Für das erste bekam ich ein Paar
von Onkel Catcher zugeteilt, dessen Schuhgröße der meinen am nächsten kam. Mama
stopfte Papier in die Spitze, damit mein Fuß besseren Halt fand. Optimal war
diese Lösung aber nicht. Onkel Catchers Schuhe hatten Plateau-Sohlen und zwölf
Zentimeter hohe Absätze. Beim Laufen hatte ich das Gefühl, auf Stelzen zu
gehen. Meine Mitschüler fanden meine neuen Schuhe zwar bombig, aber für den
Schulweg brauchte ich jetzt die dreifache Zeit.

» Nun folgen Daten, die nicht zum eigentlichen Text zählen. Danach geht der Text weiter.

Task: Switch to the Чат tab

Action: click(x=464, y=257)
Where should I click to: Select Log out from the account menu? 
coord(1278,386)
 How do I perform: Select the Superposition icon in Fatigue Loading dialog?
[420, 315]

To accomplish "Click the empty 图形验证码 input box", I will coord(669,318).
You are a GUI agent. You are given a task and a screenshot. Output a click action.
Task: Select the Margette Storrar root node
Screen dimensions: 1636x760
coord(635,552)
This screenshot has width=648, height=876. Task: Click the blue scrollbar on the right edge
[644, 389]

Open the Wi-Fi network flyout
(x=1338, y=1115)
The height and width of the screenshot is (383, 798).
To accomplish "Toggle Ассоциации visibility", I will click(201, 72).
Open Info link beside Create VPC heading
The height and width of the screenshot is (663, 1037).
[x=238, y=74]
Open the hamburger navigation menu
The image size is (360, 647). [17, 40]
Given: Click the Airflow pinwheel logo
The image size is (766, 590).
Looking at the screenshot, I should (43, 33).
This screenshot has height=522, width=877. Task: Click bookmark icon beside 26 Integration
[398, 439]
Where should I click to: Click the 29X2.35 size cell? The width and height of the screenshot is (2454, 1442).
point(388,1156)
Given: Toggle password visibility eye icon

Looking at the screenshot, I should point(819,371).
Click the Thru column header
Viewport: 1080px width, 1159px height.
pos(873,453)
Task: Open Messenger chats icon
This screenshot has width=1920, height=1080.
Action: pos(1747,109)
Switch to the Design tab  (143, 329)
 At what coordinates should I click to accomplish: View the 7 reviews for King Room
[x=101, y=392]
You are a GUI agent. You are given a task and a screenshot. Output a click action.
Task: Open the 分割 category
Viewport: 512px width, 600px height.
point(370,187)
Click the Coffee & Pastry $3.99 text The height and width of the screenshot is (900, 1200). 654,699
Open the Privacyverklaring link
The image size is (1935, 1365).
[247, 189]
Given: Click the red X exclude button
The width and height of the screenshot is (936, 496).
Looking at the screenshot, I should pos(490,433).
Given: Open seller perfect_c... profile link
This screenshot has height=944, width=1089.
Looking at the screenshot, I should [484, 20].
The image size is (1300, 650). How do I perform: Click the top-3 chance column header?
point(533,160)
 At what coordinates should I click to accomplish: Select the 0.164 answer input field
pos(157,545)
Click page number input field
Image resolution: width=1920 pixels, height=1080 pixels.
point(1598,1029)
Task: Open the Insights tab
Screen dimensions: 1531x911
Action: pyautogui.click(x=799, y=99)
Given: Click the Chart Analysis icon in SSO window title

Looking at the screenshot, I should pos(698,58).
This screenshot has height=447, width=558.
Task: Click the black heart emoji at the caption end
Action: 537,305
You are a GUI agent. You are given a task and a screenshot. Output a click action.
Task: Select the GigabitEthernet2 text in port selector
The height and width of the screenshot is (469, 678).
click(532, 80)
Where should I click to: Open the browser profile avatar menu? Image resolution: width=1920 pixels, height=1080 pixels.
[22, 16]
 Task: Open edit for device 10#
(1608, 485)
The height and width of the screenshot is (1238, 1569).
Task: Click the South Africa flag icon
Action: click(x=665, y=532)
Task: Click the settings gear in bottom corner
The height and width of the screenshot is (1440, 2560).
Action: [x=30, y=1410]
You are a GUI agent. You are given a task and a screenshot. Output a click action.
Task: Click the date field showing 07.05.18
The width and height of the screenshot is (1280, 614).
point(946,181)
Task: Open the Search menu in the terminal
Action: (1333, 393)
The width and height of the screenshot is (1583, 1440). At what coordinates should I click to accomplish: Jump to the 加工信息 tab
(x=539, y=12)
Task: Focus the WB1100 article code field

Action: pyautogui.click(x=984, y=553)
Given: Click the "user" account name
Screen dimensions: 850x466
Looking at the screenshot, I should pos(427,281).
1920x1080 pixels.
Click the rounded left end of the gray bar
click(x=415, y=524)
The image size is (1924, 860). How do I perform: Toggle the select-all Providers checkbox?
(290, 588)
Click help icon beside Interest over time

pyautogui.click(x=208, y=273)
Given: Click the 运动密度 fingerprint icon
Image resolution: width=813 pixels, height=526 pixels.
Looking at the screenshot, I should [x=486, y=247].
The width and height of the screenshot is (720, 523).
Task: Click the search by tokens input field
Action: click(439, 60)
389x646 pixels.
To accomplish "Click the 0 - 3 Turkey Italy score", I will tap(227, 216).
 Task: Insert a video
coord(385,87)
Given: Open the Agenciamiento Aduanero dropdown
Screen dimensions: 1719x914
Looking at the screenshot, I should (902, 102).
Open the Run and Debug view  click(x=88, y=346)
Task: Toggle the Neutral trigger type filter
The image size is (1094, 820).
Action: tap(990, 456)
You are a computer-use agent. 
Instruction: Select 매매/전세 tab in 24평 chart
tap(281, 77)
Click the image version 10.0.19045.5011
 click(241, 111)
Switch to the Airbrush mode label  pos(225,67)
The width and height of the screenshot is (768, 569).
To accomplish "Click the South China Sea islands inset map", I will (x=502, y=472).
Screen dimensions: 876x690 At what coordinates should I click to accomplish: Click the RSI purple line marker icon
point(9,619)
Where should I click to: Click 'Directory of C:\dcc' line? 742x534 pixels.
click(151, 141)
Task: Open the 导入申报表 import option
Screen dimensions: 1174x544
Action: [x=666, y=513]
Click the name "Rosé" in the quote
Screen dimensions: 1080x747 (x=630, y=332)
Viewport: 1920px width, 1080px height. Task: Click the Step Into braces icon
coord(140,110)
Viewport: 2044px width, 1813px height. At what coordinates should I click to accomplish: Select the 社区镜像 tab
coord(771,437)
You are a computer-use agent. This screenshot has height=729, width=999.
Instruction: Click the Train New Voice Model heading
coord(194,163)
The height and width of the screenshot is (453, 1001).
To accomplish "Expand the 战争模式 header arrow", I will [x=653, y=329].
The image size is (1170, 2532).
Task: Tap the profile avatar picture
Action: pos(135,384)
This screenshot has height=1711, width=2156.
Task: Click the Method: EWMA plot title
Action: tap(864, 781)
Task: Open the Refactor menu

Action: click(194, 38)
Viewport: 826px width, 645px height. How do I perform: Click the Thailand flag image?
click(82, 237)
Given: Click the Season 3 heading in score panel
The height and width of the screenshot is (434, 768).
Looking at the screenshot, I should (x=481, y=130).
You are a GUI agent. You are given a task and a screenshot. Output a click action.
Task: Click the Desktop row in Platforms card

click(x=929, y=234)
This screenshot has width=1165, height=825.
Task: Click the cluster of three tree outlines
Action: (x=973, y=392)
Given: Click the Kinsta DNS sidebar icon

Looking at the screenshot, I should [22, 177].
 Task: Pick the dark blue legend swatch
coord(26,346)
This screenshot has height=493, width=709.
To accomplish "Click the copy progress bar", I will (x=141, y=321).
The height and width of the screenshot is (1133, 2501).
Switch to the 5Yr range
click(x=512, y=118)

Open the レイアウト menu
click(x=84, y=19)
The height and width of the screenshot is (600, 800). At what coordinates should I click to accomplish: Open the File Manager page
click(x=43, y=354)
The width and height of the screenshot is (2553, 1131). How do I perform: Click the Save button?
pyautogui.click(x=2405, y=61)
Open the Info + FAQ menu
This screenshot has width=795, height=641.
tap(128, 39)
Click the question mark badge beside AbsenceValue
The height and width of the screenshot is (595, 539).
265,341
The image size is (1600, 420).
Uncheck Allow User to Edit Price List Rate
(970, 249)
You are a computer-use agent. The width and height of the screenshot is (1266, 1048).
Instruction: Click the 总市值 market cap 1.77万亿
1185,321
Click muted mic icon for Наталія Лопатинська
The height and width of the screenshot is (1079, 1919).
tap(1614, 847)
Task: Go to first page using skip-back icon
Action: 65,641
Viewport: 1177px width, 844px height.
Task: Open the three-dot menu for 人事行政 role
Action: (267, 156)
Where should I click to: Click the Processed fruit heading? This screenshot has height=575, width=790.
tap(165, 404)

Dann entdeckte ich durch Zufall,
dass Onkel Catcher, der vor ein paar Monaten wieder zu Omma Zarth gezogen war,
unter seinem Bett Sexhefte versteckte. Heimlich steckte ich einige ein und
beschloss, mir meine Schuhe selbst zu verdienen. Die Hefte schlugen in der
Klasse ein wie eine Bombe. Ich verkaufte immer nur einzelne Seiten, für fünfzig
Pfennig das Stück. Drei Tage später war ich reich genug, mir meine neuen Schuhe
selbst zu finanzieren. Mit meinem einträglichen Geschäft aber machte ich
weiter. Munter schaffte ich weitere Hefte aus Onkel Catchers Versteck in die
Schule und verkaufte sie in der Pause auch an Schüler anderer Klassen. Bis zu
dem Tag, an dem Herr Mattheshausen, unser Kunstlehrer, die Hefte unter meinem
Tisch entdeckte und sie konfiszierte. Er trug mir einen Tadel ins Klassenbuch
ein und verständigte brieflich meine Eltern. Als Mama von der Sache erfuhr, sagte
sie, ich wäre ein Schwein. Und Onkel Catcher auch. Mama wollte jedenfalls
nichts damit zu tun haben, und weil es seine Hefte waren, beauftragte sie Onkel
Catcher, zu Herrn Mattheshausen zu gehen.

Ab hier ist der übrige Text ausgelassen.